GC41G-02
Changes in U.S. Temperature Extremes under Increased CO2 in Millennial-scale Climate Simulations
Thursday, 17 December 2015: 08:15
3003 (Moscone West)
Whitney K Huang1, Michael Stein2, Elisabeth J Moyer2, Shanshan Sun3 and David McInerney4, (1)Purdue University, West Lafayette, IN, United States, (2)University of Chicago, Chicago, IL, United States, (3)University of Chicago, Department of the Geophysical Sciences, Chicago, IL, United States, (4)University of Adelaide, Adelaide, Australia
Abstract:
Changes in extreme weather may produce some of the largest societal impacts from anthropogenic climate change: present-day weather damages are dominated by rare events that happen only every several decades or more. However, it is intrinsically difficult to estimate changes in those rare events from the short observational record. We therefore look for insight to climate models, where we can generate long simulations. In this work we use millennial runs from the Community Climate System Model version 3 (CCSM3) in equilibrated pre-industrial and future (700 and 1400 ppm CO2) conditions. We examine both how extremes change using 1000-year timeseries, and how well these changes can be estimated based on shorter pieces of these runs. We estimate changes to distributions of future annual temperature extremes (wintertime minima and summertime maxima) in the contiguous United States by fitting generalized extreme value (GEV) distributions using the block maxima approach. Our results show that the magnitude of summer warm extremes largely shifts in accordance with mean shifts in summertime temperatures, and their distribution does not otherwise change significantly. In contrast, winter cold extremes warm more than mean shifts in wintertime temperatures, with changes in spread and skewness at inland locations that lead to substantial changes in tail behavior. We then examine uncertainties that result from using shorter model runs. In principle, GEV modeling allows us to predict infrequent events using timeseries shorter than the recurrence frequency of those events.
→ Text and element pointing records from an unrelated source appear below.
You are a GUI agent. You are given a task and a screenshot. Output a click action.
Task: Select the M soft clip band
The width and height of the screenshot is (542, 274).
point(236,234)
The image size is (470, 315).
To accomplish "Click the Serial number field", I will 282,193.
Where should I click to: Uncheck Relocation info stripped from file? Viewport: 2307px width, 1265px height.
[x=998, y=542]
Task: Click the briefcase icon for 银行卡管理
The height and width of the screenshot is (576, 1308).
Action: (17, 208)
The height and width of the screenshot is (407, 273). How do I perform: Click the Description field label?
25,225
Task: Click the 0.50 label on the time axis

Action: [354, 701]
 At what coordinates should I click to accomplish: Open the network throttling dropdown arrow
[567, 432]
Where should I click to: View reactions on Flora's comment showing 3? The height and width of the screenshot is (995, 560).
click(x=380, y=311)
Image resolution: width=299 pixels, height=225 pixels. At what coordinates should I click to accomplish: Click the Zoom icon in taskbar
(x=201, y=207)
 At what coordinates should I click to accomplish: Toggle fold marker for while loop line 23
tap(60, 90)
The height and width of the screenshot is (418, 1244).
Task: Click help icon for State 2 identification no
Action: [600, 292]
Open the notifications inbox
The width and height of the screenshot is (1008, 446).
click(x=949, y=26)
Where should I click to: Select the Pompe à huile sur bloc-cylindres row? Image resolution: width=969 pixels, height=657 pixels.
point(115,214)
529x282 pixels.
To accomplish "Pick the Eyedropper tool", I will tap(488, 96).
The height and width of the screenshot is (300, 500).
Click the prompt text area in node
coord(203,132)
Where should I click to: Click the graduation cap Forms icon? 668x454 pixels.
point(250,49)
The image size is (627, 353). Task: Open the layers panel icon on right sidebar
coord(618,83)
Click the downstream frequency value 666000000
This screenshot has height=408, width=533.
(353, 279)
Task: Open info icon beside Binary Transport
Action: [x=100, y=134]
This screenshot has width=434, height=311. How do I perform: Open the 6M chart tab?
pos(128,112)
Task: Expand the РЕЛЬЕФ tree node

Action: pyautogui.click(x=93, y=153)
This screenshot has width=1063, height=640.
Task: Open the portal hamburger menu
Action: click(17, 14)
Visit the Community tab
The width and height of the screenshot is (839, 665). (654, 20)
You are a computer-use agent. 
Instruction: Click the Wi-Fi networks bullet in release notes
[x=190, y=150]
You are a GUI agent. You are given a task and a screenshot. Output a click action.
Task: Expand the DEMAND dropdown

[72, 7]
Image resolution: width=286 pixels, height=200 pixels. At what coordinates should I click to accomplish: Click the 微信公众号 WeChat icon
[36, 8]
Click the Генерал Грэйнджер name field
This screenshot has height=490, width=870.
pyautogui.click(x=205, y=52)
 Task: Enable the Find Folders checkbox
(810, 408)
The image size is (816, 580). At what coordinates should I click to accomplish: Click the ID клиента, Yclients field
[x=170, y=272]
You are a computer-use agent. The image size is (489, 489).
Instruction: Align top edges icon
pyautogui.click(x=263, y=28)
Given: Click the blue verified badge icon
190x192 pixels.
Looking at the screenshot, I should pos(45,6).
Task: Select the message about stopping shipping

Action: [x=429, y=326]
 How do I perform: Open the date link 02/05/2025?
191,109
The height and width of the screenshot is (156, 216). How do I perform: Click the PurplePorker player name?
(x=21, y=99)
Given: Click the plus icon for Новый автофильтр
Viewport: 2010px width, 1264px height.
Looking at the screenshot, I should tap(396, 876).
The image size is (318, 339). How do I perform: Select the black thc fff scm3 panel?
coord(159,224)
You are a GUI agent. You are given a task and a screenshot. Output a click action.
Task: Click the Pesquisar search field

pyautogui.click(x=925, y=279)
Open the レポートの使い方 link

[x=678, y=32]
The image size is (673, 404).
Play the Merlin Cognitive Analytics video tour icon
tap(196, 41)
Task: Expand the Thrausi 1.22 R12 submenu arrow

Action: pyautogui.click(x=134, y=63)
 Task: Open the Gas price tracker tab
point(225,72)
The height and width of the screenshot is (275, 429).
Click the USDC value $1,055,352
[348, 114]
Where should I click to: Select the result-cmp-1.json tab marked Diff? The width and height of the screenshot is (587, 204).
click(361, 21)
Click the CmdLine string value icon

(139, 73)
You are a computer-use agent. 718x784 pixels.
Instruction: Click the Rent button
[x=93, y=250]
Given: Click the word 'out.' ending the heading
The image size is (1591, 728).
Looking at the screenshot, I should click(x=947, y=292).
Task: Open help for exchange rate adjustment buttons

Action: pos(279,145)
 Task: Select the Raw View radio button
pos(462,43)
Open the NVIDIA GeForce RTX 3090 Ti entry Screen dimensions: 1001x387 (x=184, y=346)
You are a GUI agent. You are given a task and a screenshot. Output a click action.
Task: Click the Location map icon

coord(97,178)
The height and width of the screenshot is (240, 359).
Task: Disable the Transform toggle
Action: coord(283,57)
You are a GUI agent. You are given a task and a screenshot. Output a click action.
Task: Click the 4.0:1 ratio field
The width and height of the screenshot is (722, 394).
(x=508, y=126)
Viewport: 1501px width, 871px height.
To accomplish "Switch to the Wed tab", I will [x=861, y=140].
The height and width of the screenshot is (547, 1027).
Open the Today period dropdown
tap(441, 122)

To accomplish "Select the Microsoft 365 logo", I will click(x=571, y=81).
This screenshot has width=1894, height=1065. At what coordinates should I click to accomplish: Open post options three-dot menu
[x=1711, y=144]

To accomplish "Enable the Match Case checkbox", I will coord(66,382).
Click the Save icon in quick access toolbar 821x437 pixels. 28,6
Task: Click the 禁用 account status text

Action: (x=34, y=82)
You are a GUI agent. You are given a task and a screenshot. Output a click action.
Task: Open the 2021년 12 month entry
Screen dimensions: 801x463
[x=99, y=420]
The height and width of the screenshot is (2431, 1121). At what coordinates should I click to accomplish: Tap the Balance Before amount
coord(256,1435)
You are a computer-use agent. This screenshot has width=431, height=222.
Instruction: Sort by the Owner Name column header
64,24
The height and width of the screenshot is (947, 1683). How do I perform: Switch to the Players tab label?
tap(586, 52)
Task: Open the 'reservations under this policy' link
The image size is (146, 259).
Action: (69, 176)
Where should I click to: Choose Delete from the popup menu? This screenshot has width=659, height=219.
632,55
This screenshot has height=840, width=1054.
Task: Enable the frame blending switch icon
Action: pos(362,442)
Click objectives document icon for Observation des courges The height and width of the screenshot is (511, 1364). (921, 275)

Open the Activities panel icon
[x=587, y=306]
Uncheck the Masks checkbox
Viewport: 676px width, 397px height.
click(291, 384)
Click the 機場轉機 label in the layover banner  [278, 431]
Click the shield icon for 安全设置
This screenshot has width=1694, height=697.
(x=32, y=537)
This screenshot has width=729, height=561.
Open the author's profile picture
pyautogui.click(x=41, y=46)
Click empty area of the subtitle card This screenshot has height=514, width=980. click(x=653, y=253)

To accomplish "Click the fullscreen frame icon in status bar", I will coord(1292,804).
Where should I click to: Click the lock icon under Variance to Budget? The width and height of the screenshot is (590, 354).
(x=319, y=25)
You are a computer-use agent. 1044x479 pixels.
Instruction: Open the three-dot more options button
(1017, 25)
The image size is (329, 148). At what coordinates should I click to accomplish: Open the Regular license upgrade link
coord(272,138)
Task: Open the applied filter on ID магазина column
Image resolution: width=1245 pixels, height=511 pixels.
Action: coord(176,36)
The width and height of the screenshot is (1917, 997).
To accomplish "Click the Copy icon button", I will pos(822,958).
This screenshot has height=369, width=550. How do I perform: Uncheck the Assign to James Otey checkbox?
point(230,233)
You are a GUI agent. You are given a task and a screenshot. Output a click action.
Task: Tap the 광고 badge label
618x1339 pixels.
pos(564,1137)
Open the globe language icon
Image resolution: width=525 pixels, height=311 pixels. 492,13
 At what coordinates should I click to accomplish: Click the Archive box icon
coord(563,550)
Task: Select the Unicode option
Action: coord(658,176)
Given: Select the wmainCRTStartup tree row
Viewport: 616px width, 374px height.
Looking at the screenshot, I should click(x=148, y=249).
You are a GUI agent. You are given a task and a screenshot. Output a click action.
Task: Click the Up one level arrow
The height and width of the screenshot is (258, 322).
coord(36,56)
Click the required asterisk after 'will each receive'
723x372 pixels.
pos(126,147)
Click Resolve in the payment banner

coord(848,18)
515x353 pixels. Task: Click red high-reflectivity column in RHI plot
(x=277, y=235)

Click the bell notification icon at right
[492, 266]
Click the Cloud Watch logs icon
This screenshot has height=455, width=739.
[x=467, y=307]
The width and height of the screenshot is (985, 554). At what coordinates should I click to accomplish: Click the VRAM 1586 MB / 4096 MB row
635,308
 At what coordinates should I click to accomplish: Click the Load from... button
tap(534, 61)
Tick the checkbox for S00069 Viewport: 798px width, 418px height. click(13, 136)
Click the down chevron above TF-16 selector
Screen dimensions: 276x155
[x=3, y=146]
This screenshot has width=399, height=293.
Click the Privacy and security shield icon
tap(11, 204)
To investigate how well this approach works in practice, we estimate 20-, 50-, and 100-year extreme events, first in the full 1000-year model timeseries and then using segments of 20 and 50 years. We find that even with GEV modeling, timeseries that are of comparable length or shorter than the return period of interest can lead to very poor estimates. These results suggest caution when attempting to use short observational timeseries/model runs to infer infrequent extremes. For evaluating changes in extremes, future model intercomparison exercises may need to include longer runs or more extensive ensembles.